# Potential fields

In earth science related fields, geophysics deals with surveying potential, diffusive and wave fields in order to obtain structural information of the subsurface to characterize earth's layers in terms of its physical and geological properties. Examples of potential methods are: gravimetry, magnetometry and electric resistivity methods.

Potential fields are assumed to be time independent, at least during the acquisition time, and their scalar potential field equations satisfy Poisson type equations:

${\displaystyle \sigma (\partial _{x}^{2}+\partial _{y}^{2}+\partial _{z}^{2})G^{3D}(x,y,z)=-\delta (x,y,z)}$,

where σ is the medium parameter controlling the distribution of the fields, e.g. electric conductivity for Electric resistivity surveys, and their Green's functions in a homgeneous medium are given by:

${\displaystyle G^{3D}(x,y,z)={\frac {-1}{4\Pi \sigma R}}}$,

where ${\displaystyle R={\sqrt {x^{2}+y^{2}+z^{2}}}}$ is the three dimensional distance between source and receiver.

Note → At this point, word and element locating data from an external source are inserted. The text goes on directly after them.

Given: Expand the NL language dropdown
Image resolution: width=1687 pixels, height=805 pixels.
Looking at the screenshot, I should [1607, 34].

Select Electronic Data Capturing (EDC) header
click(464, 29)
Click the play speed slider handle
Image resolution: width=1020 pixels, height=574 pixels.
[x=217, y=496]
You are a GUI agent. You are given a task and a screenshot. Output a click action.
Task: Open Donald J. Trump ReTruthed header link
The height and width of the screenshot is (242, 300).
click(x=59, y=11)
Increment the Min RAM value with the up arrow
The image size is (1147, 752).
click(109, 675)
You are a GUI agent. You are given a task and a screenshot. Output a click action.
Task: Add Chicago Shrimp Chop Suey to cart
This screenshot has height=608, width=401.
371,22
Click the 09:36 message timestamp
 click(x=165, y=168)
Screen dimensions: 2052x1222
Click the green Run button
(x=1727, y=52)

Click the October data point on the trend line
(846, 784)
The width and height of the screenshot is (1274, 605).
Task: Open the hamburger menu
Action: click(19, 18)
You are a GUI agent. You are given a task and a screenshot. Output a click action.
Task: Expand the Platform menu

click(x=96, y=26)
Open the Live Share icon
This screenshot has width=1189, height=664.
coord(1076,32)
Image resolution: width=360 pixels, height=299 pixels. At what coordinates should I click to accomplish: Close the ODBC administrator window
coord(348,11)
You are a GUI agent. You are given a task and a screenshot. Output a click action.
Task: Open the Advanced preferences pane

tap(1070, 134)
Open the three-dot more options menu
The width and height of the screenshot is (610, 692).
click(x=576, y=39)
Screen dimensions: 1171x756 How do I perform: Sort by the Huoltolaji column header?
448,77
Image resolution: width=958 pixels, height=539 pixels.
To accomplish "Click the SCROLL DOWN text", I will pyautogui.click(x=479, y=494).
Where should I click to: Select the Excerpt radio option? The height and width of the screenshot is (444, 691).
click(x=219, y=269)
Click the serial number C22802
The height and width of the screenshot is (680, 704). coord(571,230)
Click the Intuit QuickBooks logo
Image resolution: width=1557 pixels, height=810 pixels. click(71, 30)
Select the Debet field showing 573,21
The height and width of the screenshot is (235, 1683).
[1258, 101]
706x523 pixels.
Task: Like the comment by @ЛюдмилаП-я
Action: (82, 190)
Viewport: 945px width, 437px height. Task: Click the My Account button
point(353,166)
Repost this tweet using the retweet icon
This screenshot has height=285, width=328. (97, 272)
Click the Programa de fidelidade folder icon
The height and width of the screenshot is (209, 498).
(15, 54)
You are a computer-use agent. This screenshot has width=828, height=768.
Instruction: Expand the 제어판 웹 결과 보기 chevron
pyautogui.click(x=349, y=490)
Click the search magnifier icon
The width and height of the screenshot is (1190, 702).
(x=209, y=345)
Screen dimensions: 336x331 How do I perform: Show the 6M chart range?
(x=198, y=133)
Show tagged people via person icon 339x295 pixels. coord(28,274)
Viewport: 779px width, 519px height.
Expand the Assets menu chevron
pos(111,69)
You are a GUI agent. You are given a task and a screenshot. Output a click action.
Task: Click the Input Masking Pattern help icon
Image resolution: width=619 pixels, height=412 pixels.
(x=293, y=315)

Among these potential fields, gravity and Magnetic surveys are routinely carried out over vast stretches of land or sea, thus are characterized by wide coverage but poor resolution, being the least expensive and the most commonly used in mineral and oil exploration. Magnetic surveys are often carried out by means of high technology aeroplanes, helicopters, UAVs or high technology remote satellite sensing whereas Gravity surveys are often land-based or ship-borne. On the other hand, with regard to Electric resistivity surveys, these are acquired in order to characterize the subsurface based on its electrical properties.